| Work order |
Print the entries below word for word; the pictures stay out of your copy.

(Pixel coordinate grounding data)
◆ ◆ ◆ ◆ ◆

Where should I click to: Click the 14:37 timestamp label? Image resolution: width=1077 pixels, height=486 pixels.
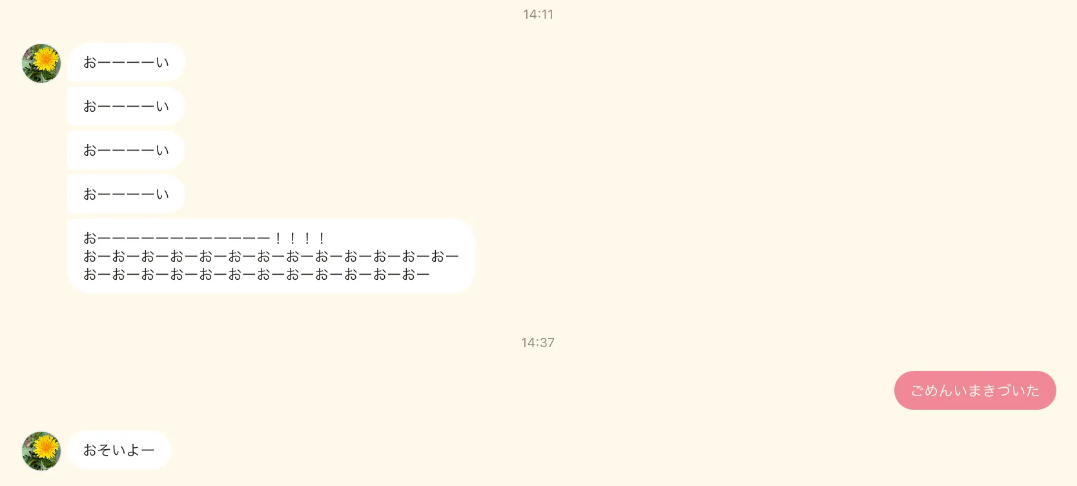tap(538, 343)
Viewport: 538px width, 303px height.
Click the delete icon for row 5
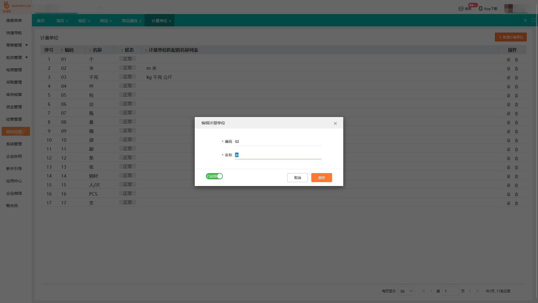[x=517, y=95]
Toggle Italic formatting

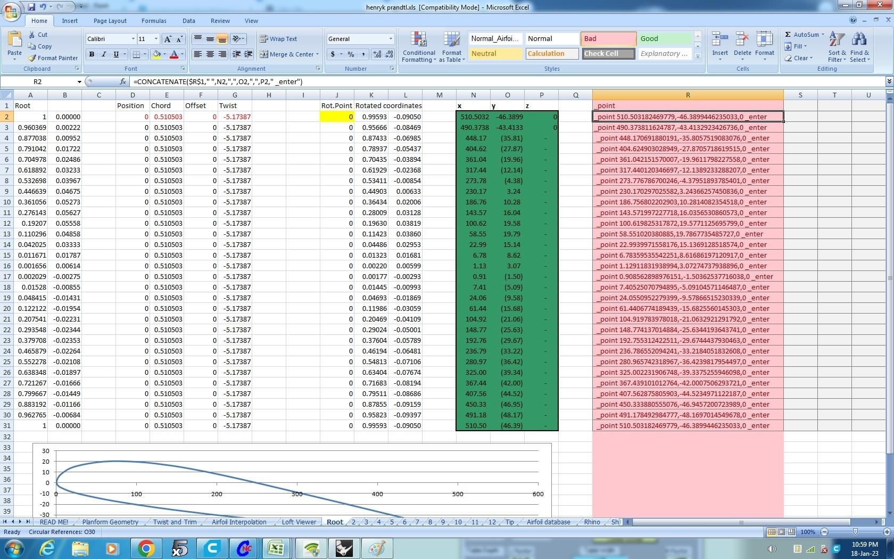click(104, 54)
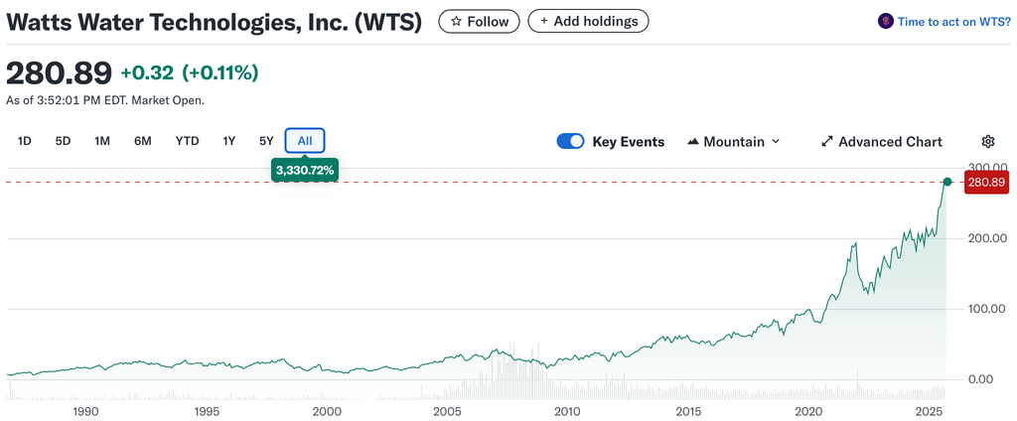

◆ ◆ ◆ ◆ ◆

| Result of the exercise |
Where should I click to: Click the 14:37 timestamp label? Image resolution: width=1077 pixels, height=486 pixels.
tap(538, 343)
Viewport: 538px width, 303px height.
Click the delete icon for row 5
[x=517, y=95]
Toggle Italic formatting

click(104, 54)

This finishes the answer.